The Voting Rights Act’s enforcement framework has been significantly narrowed by two recent Supreme Court decisions.
In Shelby County v. Holder, the Court struck down Section 4(b) of the Voting Rights Act, which contained the coverage formula determining which jurisdictions were subject to preclearance under Section 5. Chief Justice Roberts, writing for the majority, concluded that the formula was based on “decades-old data and eradicated practices” from the 1960s and 1970s and that “there is no longer such a disparity” in voter registration and turnout between covered and non-covered states.15National Constitution Center. Shelby County v. Holder (2013) The Court acknowledged that “voting discrimination still exists” but held that Congress’s extraordinary measures “must be justified by current needs.” Without a valid coverage formula, Section 5’s preclearance requirement became unenforceable. Congress has not passed a replacement formula.
The Court further narrowed the Voting Rights Act in Brnovich v. Democratic National Committee, which addressed how Section 2’s results test applies to state voting rules. Upholding two Arizona voting restrictions, the Court established several guideposts for evaluating Section 2 challenges: the size of the burden a rule imposes, whether the rule departs from standard practices as of 1982, the size of any racial disparities in the rule’s impact, the opportunities provided by the state’s overall voting system, and the strength of the state’s justification for the rule. The Court emphasized that “mere inconvenience” is not enough to establish a violation and that small disparities “should not be artificially magnified.” These guideposts raised the bar for plaintiffs challenging voting restrictions under Section 2, which had become the primary enforcement tool after Shelby County effectively dismantled preclearance.

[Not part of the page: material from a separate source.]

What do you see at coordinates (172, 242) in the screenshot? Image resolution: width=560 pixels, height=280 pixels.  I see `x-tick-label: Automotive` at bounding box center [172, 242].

Together, these decisions shifted much of the practical burden of protecting voting rights from federal oversight back to individual litigation, a dynamic that critics argue resembles the enforcement gaps that persisted between Reconstruction and the Voting Rights Act. Supporters counter that the Constitution requires enforcement measures to reflect current conditions rather than historical ones. The debate over how to protect the 15th Amendment’s promise remains one of the most actively contested questions in American constitutional law.